▶ _Aim of the exercise_
Return all the entries below exactly as they were given.

▶ _Information shown_

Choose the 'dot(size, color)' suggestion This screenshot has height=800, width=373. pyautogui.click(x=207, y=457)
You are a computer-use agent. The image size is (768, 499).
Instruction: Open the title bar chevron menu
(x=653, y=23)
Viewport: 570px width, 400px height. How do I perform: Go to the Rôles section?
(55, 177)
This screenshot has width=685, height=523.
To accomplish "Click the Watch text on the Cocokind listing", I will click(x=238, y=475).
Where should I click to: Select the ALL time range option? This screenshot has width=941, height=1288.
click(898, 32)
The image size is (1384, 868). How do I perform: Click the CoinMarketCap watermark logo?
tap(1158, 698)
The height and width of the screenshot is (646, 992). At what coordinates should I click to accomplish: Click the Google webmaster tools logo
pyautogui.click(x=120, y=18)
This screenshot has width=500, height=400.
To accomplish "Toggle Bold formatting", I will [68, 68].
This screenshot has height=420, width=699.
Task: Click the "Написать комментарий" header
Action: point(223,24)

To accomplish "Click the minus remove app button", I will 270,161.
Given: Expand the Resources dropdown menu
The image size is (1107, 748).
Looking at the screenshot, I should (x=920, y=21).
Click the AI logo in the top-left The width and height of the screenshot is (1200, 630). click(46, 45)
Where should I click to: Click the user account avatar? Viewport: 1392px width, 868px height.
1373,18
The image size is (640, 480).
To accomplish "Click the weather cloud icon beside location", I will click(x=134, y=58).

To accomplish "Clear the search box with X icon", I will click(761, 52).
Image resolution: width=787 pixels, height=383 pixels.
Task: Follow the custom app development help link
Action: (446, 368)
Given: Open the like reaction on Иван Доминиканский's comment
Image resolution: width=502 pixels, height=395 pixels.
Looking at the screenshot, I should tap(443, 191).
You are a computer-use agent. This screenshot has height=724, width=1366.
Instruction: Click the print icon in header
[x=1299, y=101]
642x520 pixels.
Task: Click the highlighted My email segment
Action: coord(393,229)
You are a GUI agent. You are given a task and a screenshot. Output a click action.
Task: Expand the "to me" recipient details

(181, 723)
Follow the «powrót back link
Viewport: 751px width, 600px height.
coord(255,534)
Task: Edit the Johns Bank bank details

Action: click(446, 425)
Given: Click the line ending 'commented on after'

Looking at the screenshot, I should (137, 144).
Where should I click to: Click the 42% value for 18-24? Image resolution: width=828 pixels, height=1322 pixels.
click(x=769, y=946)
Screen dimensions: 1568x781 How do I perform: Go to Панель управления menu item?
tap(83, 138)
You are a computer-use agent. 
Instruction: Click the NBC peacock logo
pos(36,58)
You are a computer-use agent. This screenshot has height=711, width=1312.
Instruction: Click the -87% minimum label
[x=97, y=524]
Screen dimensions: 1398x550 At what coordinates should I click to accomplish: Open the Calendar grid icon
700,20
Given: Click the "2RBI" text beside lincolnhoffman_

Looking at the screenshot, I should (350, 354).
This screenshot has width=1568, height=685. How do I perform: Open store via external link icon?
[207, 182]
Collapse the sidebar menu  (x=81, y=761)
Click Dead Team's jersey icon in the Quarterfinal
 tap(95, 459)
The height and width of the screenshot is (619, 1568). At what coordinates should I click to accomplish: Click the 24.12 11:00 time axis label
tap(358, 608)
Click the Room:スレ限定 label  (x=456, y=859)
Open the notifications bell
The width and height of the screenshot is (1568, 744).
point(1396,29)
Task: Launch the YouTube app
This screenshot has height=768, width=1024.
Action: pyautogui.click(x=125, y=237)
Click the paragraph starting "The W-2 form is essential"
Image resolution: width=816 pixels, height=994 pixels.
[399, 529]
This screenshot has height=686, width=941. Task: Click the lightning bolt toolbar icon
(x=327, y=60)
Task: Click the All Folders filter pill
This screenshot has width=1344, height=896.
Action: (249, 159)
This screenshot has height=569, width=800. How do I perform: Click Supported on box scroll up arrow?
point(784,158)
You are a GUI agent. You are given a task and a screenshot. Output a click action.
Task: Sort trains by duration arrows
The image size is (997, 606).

▶ _Your solution_
Choose the 'dot(size, color)' suggestion This screenshot has height=800, width=373. pyautogui.click(x=207, y=457)
You are a computer-use agent. The image size is (768, 499).
Instruction: Open the title bar chevron menu
(x=653, y=23)
Viewport: 570px width, 400px height. How do I perform: Go to the Rôles section?
(55, 177)
This screenshot has width=685, height=523.
To accomplish "Click the Watch text on the Cocokind listing", I will click(x=238, y=475).
Where should I click to: Select the ALL time range option? This screenshot has width=941, height=1288.
click(898, 32)
The image size is (1384, 868). How do I perform: Click the CoinMarketCap watermark logo?
tap(1158, 698)
The height and width of the screenshot is (646, 992). At what coordinates should I click to accomplish: Click the Google webmaster tools logo
pyautogui.click(x=120, y=18)
This screenshot has width=500, height=400.
To accomplish "Toggle Bold formatting", I will [68, 68].
This screenshot has height=420, width=699.
Task: Click the "Написать комментарий" header
Action: point(223,24)

To accomplish "Click the minus remove app button", I will 270,161.
Given: Expand the Resources dropdown menu
The image size is (1107, 748).
Looking at the screenshot, I should (x=920, y=21).
Click the AI logo in the top-left The width and height of the screenshot is (1200, 630). click(46, 45)
Where should I click to: Click the user account avatar? Viewport: 1392px width, 868px height.
1373,18
The image size is (640, 480).
To accomplish "Click the weather cloud icon beside location", I will click(x=134, y=58).

To accomplish "Clear the search box with X icon", I will click(761, 52).
Image resolution: width=787 pixels, height=383 pixels.
Task: Follow the custom app development help link
Action: (446, 368)
Given: Open the like reaction on Иван Доминиканский's comment
Image resolution: width=502 pixels, height=395 pixels.
Looking at the screenshot, I should tap(443, 191).
You are a computer-use agent. This screenshot has height=724, width=1366.
Instruction: Click the print icon in header
[x=1299, y=101]
642x520 pixels.
Task: Click the highlighted My email segment
Action: coord(393,229)
You are a GUI agent. You are given a task and a screenshot. Output a click action.
Task: Expand the "to me" recipient details

(181, 723)
Follow the «powrót back link
Viewport: 751px width, 600px height.
coord(255,534)
Task: Edit the Johns Bank bank details

Action: click(446, 425)
Given: Click the line ending 'commented on after'

Looking at the screenshot, I should (137, 144).
Where should I click to: Click the 42% value for 18-24? Image resolution: width=828 pixels, height=1322 pixels.
click(x=769, y=946)
Screen dimensions: 1568x781 How do I perform: Go to Панель управления menu item?
tap(83, 138)
You are a computer-use agent. 
Instruction: Click the NBC peacock logo
pos(36,58)
You are a computer-use agent. This screenshot has height=711, width=1312.
Instruction: Click the -87% minimum label
[x=97, y=524]
Screen dimensions: 1398x550 At what coordinates should I click to accomplish: Open the Calendar grid icon
700,20
Given: Click the "2RBI" text beside lincolnhoffman_

Looking at the screenshot, I should (350, 354).
This screenshot has width=1568, height=685. How do I perform: Open store via external link icon?
[207, 182]
Collapse the sidebar menu  (x=81, y=761)
Click Dead Team's jersey icon in the Quarterfinal
 tap(95, 459)
The height and width of the screenshot is (619, 1568). At what coordinates should I click to accomplish: Click the 24.12 11:00 time axis label
tap(358, 608)
Click the Room:スレ限定 label  (x=456, y=859)
Open the notifications bell
The width and height of the screenshot is (1568, 744).
point(1396,29)
Task: Launch the YouTube app
This screenshot has height=768, width=1024.
Action: pyautogui.click(x=125, y=237)
Click the paragraph starting "The W-2 form is essential"
Image resolution: width=816 pixels, height=994 pixels.
[399, 529]
This screenshot has height=686, width=941. Task: Click the lightning bolt toolbar icon
(x=327, y=60)
Task: Click the All Folders filter pill
This screenshot has width=1344, height=896.
Action: (249, 159)
This screenshot has height=569, width=800. How do I perform: Click Supported on box scroll up arrow?
point(784,158)
You are a GUI agent. You are given a task and a screenshot. Output a click action.
Task: Sort trains by duration arrows
The image size is (997, 606).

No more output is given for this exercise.